Begin Record extracts
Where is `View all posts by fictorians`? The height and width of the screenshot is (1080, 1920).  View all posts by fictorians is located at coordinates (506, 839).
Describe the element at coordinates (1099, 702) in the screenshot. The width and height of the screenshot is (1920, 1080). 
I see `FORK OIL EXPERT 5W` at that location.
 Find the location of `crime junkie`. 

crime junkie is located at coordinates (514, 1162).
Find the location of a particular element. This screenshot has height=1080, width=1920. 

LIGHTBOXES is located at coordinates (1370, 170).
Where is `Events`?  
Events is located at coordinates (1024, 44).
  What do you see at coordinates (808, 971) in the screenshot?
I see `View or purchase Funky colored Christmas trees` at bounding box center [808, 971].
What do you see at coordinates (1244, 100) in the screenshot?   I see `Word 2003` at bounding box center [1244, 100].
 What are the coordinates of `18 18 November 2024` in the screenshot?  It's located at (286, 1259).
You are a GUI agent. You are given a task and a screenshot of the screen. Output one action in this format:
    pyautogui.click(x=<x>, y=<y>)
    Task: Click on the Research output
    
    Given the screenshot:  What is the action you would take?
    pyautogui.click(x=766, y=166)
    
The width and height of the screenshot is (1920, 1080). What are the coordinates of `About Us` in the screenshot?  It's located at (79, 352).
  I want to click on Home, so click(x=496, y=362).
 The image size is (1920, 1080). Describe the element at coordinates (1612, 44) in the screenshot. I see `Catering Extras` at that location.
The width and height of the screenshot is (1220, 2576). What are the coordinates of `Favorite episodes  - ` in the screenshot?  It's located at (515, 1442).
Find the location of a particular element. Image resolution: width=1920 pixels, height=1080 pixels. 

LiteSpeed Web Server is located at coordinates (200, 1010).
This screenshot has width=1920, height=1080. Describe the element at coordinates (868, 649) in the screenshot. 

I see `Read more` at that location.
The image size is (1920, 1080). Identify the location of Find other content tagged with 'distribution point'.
End Record extracts
• Work to complete
Update the records above so that each "Find the location of" becomes "Locate", with everything else left the same.

• Written response
Where is `View all posts by fictorians`? The height and width of the screenshot is (1080, 1920).  View all posts by fictorians is located at coordinates (506, 839).
Describe the element at coordinates (1099, 702) in the screenshot. The width and height of the screenshot is (1920, 1080). 
I see `FORK OIL EXPERT 5W` at that location.
 Locate `crime junkie`. 

crime junkie is located at coordinates (514, 1162).
Locate a particular element. This screenshot has height=1080, width=1920. 

LIGHTBOXES is located at coordinates (1370, 170).
Where is `Events`?  
Events is located at coordinates (1024, 44).
  What do you see at coordinates (808, 971) in the screenshot?
I see `View or purchase Funky colored Christmas trees` at bounding box center [808, 971].
What do you see at coordinates (1244, 100) in the screenshot?   I see `Word 2003` at bounding box center [1244, 100].
 What are the coordinates of `18 18 November 2024` in the screenshot?  It's located at (286, 1259).
You are a GUI agent. You are given a task and a screenshot of the screen. Output one action in this format:
    pyautogui.click(x=<x>, y=<y>)
    Task: Click on the Research output
    
    Given the screenshot:  What is the action you would take?
    pyautogui.click(x=766, y=166)
    
The width and height of the screenshot is (1920, 1080). What are the coordinates of `About Us` in the screenshot?  It's located at (79, 352).
  I want to click on Home, so click(x=496, y=362).
 The image size is (1920, 1080). Describe the element at coordinates (1612, 44) in the screenshot. I see `Catering Extras` at that location.
The width and height of the screenshot is (1220, 2576). What are the coordinates of `Favorite episodes  - ` in the screenshot?  It's located at (515, 1442).
Locate a particular element. Image resolution: width=1920 pixels, height=1080 pixels. 

LiteSpeed Web Server is located at coordinates (200, 1010).
This screenshot has width=1920, height=1080. Describe the element at coordinates (868, 649) in the screenshot. 

I see `Read more` at that location.
The image size is (1920, 1080). Identify the location of Find other content tagged with 'distribution point'.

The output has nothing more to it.